*What you should do*
Wherever a line in the data below holds "Given", copy that line.
========================================================================
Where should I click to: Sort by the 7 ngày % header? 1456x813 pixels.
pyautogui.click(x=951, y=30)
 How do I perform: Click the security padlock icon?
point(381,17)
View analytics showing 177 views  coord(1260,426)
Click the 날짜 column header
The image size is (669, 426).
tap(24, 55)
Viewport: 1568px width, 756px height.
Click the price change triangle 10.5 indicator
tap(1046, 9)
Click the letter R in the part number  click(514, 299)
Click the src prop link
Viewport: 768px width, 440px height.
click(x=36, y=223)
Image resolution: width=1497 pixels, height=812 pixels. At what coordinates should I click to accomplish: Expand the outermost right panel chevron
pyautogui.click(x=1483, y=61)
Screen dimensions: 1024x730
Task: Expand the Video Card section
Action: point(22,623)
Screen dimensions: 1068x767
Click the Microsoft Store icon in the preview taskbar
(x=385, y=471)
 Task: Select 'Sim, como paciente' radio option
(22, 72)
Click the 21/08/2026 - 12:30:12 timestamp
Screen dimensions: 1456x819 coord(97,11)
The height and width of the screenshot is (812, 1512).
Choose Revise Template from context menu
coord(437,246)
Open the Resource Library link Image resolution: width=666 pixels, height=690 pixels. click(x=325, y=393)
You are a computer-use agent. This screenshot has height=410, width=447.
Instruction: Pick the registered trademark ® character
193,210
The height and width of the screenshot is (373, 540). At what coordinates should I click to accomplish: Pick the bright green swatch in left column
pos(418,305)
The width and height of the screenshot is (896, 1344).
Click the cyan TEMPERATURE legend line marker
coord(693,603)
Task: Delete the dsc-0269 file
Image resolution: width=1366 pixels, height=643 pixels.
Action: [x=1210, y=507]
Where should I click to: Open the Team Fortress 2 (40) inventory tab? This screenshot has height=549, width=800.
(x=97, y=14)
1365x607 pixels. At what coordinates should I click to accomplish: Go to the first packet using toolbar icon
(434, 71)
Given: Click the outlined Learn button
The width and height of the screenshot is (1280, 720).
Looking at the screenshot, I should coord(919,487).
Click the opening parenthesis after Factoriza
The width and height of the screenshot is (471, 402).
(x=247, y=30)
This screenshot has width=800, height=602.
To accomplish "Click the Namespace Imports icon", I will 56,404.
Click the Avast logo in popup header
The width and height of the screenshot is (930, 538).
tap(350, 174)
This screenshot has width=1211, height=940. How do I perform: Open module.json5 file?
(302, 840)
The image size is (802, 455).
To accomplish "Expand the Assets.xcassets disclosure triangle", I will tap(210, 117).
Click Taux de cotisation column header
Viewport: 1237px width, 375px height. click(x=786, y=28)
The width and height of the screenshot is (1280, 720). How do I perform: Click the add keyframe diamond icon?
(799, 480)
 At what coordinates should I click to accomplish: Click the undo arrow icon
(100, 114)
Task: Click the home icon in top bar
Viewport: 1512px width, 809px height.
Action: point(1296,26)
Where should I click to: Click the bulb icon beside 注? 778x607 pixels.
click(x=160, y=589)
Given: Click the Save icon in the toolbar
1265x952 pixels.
========================================================================
*Written response*
Given: Click the outlined Learn button
Given: Click the Save icon in the toolbar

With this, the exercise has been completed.